Бар / кафе «Сайгон» - неформальная среда андеграундной тусовки по воспоминаниям В.Л. Топорова

«Сайгон» - неофициальное название бара  при ресторане «Москва» в Ленинграде, расположенного на углу Владимирского (отсюда был вход) и Невского проспектов, известное как место встреч местной андеграундной тусовки: поэтов, рок-музыкантов, художников и т.п.

«Политэкономию капитализма мы ежевечерне проходили и в «Сайгоне»: фарцовщики, книжные спекулянты, даже обыкновенные мажоры, не говоря уж о наркосбытчиках и валютчиках, были неизмеримо богаче нас. Правда, социальный аспект тогда выглядел по-другому: в «Сайгоне», да и во всей молодёжной среде господствовала поэтократия. Несметное полчища поэтов, как ангелы на острие иглы восседало на самом верху иерархической лестницы; столь же многочисленные художники и единичные прозаики образовывали второй ярус; технари - третий; асоциальные элементы - четвертый; «щенки» (помню ещё в «щенках» покойного Сергея Курёхина, имевшего поначалу при всей его красоте и обаянии сайгонскую кличку Прыщ) - пятый; и только в самом низу - богатые, как нам казалось, или просто богатые люди, зарабатывавшие себе на бутерброд с икрой и рюмку коньяку, которыми торговали прямо в «Сайгоне», полузаконными или противозаконными способами. То есть они нас, случалось, поили - но со всем подобающим подобострастием. И непременно просили почитать стихи - тех, кто почти до полной отключки не утрачивал членораздельности хотя бы при декламации.

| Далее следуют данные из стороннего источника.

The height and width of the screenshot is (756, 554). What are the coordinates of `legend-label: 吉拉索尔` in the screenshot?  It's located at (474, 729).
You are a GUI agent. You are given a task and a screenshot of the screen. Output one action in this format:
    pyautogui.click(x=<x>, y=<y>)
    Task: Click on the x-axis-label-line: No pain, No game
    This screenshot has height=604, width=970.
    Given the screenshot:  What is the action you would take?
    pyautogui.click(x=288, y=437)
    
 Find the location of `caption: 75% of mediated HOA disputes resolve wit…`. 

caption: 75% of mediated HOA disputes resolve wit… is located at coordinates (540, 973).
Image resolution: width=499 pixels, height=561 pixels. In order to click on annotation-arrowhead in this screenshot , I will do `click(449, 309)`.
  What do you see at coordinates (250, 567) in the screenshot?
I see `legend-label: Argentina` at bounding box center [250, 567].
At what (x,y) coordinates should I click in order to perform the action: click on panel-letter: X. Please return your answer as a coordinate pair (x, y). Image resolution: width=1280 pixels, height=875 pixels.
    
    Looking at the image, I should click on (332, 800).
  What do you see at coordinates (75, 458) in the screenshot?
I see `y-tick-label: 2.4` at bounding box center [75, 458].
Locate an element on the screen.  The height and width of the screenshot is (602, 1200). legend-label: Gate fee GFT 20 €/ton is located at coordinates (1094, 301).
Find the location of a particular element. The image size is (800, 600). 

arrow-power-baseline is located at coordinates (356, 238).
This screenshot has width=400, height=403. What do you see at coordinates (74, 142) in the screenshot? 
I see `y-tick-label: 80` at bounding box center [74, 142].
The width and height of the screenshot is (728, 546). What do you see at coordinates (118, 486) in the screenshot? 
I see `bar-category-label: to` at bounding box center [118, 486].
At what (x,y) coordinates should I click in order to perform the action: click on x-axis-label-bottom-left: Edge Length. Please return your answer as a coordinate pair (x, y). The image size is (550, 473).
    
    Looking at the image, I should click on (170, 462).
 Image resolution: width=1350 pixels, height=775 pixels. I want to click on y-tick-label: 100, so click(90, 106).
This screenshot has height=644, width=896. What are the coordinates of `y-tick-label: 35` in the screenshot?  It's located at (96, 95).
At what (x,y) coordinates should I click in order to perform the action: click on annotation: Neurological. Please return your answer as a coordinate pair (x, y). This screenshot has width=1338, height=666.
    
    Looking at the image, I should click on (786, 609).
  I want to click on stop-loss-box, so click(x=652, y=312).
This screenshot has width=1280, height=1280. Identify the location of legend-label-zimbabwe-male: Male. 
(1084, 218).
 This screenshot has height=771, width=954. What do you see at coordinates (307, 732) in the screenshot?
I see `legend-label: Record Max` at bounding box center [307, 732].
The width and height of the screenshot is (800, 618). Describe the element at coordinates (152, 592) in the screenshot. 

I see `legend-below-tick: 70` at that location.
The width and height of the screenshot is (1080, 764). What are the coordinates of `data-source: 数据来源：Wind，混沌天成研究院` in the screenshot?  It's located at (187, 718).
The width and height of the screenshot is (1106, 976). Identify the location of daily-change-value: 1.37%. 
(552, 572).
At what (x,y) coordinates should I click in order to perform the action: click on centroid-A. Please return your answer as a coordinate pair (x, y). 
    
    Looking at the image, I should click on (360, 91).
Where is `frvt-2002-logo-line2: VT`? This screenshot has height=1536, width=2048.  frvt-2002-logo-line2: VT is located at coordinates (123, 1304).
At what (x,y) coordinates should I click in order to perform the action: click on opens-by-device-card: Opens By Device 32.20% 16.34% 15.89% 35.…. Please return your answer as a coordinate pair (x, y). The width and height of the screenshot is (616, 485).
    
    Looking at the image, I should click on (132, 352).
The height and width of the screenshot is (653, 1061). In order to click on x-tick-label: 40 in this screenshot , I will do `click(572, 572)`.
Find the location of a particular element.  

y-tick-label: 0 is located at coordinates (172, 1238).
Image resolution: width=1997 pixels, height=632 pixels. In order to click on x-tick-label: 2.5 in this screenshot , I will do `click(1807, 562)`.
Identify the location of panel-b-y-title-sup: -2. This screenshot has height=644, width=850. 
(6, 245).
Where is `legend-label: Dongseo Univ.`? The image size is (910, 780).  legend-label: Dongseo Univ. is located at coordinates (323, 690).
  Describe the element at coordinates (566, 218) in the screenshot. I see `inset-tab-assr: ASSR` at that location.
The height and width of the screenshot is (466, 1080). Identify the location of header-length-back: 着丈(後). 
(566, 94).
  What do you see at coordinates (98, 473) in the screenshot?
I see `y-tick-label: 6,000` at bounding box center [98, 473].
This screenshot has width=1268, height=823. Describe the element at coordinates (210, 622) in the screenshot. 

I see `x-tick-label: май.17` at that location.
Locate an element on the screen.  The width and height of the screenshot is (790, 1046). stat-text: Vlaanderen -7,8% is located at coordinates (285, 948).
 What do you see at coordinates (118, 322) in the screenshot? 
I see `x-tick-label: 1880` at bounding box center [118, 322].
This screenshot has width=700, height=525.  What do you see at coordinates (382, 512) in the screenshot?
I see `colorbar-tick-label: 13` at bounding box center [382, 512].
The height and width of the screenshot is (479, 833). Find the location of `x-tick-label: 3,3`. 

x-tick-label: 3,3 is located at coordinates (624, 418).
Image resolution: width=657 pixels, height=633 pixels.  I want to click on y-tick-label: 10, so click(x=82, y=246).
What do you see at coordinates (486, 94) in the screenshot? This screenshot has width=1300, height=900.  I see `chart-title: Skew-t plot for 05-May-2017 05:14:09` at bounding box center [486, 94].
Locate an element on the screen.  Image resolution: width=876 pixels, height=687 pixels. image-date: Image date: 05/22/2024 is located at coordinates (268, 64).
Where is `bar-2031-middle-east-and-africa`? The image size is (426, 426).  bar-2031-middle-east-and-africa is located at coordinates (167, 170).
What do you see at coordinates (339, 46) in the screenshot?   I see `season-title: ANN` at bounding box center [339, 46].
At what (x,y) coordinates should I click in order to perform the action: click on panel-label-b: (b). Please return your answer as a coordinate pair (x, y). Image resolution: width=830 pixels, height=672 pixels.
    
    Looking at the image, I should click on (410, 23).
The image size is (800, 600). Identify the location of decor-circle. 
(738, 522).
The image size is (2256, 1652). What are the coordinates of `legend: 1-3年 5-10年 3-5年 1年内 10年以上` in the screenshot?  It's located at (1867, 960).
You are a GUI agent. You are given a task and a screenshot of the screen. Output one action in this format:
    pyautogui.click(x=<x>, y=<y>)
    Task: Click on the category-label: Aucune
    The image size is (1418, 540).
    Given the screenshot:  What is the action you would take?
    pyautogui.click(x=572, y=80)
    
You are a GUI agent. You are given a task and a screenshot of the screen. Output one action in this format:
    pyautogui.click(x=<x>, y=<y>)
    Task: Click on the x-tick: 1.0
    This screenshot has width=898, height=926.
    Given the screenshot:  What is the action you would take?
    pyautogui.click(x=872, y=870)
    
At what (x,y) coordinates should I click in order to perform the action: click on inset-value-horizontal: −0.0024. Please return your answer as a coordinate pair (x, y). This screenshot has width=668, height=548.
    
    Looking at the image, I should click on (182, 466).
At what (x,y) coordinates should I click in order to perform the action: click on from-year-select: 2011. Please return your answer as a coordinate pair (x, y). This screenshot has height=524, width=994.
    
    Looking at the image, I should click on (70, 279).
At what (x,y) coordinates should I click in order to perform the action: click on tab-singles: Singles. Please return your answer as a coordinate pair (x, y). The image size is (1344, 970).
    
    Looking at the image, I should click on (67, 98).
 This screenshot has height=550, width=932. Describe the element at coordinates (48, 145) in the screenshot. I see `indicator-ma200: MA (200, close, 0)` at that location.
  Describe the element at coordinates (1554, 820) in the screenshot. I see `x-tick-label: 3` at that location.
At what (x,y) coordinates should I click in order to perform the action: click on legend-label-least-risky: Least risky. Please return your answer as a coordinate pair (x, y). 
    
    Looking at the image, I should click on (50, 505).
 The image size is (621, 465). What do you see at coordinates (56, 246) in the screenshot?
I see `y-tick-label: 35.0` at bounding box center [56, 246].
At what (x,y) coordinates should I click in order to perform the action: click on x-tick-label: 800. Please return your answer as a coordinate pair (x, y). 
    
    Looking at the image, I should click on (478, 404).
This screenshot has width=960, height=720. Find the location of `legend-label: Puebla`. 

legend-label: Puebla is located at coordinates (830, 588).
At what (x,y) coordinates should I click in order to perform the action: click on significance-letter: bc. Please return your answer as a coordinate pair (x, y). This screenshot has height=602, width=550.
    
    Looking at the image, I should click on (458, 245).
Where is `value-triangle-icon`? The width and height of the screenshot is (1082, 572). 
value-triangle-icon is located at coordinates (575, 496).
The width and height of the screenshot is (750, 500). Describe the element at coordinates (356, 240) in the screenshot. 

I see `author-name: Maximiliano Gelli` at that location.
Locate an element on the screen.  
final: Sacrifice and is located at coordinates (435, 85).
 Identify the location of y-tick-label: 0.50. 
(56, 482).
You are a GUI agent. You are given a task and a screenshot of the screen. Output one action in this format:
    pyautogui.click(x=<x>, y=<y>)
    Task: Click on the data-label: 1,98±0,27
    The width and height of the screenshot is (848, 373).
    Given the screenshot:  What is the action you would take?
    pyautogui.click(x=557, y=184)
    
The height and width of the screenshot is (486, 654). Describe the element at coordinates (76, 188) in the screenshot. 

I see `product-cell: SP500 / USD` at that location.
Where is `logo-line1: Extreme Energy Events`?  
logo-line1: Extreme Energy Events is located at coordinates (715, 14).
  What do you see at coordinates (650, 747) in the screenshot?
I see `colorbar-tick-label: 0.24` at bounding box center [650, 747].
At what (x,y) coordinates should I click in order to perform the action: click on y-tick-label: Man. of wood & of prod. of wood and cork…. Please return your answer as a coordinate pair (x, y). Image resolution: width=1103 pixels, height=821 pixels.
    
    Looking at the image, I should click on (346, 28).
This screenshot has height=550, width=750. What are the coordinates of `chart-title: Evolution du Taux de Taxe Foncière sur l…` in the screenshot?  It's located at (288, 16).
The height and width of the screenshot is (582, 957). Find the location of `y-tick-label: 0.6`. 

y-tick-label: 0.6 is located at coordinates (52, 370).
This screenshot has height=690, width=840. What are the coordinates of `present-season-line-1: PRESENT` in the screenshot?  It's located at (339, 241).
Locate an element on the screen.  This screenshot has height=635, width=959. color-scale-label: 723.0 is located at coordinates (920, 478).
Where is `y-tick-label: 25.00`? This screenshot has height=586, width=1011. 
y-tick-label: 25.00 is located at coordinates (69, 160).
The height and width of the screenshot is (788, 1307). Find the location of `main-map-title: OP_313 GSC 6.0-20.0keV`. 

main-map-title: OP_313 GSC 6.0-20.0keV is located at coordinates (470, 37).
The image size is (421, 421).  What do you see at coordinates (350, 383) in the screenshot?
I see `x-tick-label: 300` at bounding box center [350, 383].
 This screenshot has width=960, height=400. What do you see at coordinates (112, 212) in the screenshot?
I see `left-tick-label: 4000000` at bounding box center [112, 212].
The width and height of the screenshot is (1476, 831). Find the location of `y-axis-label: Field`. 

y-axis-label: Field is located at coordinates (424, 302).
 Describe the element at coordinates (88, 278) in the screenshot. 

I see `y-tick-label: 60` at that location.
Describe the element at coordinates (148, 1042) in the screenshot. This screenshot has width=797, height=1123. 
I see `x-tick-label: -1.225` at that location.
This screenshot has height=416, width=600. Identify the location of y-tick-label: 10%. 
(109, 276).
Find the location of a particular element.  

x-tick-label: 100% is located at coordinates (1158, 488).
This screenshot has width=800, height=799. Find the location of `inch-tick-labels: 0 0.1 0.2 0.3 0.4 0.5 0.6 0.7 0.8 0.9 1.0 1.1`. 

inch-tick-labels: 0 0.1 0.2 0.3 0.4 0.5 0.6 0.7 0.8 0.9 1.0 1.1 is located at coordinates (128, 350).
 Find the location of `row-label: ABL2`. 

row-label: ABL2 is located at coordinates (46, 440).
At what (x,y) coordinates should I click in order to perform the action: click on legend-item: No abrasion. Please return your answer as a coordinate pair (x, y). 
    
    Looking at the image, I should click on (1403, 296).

Или, вернее, именно в процессе декламации - иной стихотворец мычал, пускал слюну и невнятно матерился, пока его не просили почитать, а затем, встрепенувшись, выдавал пяток - десяток «ударных вещей» и вырубался уже напрочь: это был своеобразный профессионализм - единственный профессионализм, отпущенный тогдашним поэтам судьбою. […]

К «Сайгону» же позднее примкнули две мороженицы, названные Придатками, - ближний Придаток, или, вернее, Ближний Придаток - буквально через дверь, а Дальний - метрах в трёхстах, у метро «Владимирская», как раз там, где нынче присел на каменную скамеечку каменный же Достоевский, похожий не то на незадачливого крестьянина с соседнего Кузнечного рынка, не то (причём портретно) на сегодняшнего писателя-почвенника Николая Коняева. Впрочем, и самого Достоевского можно с известной натяжкой назвать почвенником. И, напротив, от «Сайгона» отпочковался (вместе с частью публики) дороговатый «Ольстер» на углу Невского и Марата, название которого скорее подражательно, чем остроумно. В ту же «систему» (правда, само понятие «система» возникло гораздо позже) входил и бар гостиницы «Октябрьская».

В первые годы перестройки - главным образом с помощью чрезвычайно популярного тогда питерского телеканала «Пятое колесо» - был создан миф о «Сайгоне» как о некоем очаге эстетического и, не в последнюю очередь, политического сопротивления, справедливый разве что в гомеопатических дозах. Сайгонский нонконформизм носил выраженно бытовой характер (точнее, разумеется, антибытовой), идейная подоплёка отсутствовала, не говоря уж об идеологической, последние битники безмятежно соседствовали с первыми хиппарями и с предтечами панков, преобладала же аморфная, вызывающе праздная (тусующаяся, сказали бы сегодня) масса. Внутренняя мотивация наличествовала разве что у поэтов, что и превращало их в статусных лидеров неформального сообщества».

Топоров В.Л., Двойное дно. Признания скандалиста, М., «Захаров»; «Аст», 1999 г., с.113-114 и 115-116.


В 1989 году бар «Сайгон» был закрыт на ремонт и переоборудован под магазин.